We are given that $n = p_1 p_2 \cdots p_k$, where $p_1, p_2, \ldots, p_k$ are all distinct prime numbers. We are also told that for each of these prime factors $p_j$, the number $(p_j - 1)$ divides $(n - 1)$. We need to prove that $n$ is a Carmichael number.

**Step 1: Understanding a helpful math rule**
There's a neat rule called **Fermat's Little Theorem**. It says that if $p$ is a prime number and $a$ is any number that $p$ does not divide (meaning $a$ and $p$ don't have any common prime factors), then $a$ raised to the power of $(p-1)$ will always leave a remainder of 1 when divided by $p$. We can write this as $a^{p-1} \equiv 1 \pmod p$.

**Step 2: Using the given information**
The problem tells us that for each prime factor $p_j$ of $n$, the number $(p_j - 1)$ divides $(n - 1)$. This means that $(n - 1)$ is a multiple of $(p_j - 1)$. So, we can write $n-1 = M_j \times (p_j - 1)$ for some whole number $M_j$.

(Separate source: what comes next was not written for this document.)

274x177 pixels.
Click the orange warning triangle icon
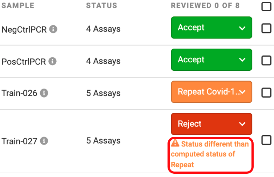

Now, let's pick any number 'a' that doesn't share any prime factors with $n$. This also means 'a' doesn't share any prime factors with any of the individual primes $p_j$.
Using Fermat's Little Theorem for each prime $p_j$:
$a^{p_j - 1} \equiv 1 \pmod{p_j}$

Now, let's look at $a$ raised to the power of $(n-1)$:
$a^{n-1} = a^{M_j \times (p_j - 1)}$
We can rewrite this as $a^{n-1} = (a^{p_j - 1})^{M_j}$.
Since we know that $a^{p_j - 1}$ leaves a remainder of 1 when divided by $p_j$, then $(a^{p_j - 1})^{M_j}$ will also leave a remainder of $1^{M_j} = 1$ when divided by $p_j$.
So, for every single prime factor $p_j$ of $n$, we find that:
$a^{n-1} \equiv 1 \pmod{p_j}$

**Step 3: Bringing it all together to show the Carmichael property**
We've found that $a^{n-1}$ leaves a remainder of 1 when divided by $p_1$, and also a remainder of 1 when divided by $p_2$, and so on, all the way up to $p_k$.
Since $p_1, p_2, \ldots, p_k$ are all different prime numbers, and they are the only prime factors of $n$, if a number leaves a remainder of 1 when divided by each of these distinct primes, it must also leave a remainder of 1 when divided by their product. Their product is $n$.
Therefore, we can conclude:
$a^{n-1} \equiv 1 \pmod n$.

**Step 4: Is $n$ composite?**
A Carmichael number must be a composite number (not prime, not 1). The problem states $n = p_1 p_2 \cdots p_k$ where $p_j$ are distinct primes. If $k=1$, then $n$ would be a prime number. However, Carmichael numbers are defined as composite numbers, so $n$ must have at least two distinct prime factors (meaning $k \ge 2$). If $k \ge 2$, then $n$ is definitely composite.

Since $n$ is a composite number and satisfies the property $a^{n-1} \equiv 1 \pmod n$ for all integers $a$ that don't share factors with $n$, we have successfully shown that $n$ is a Carmichael number!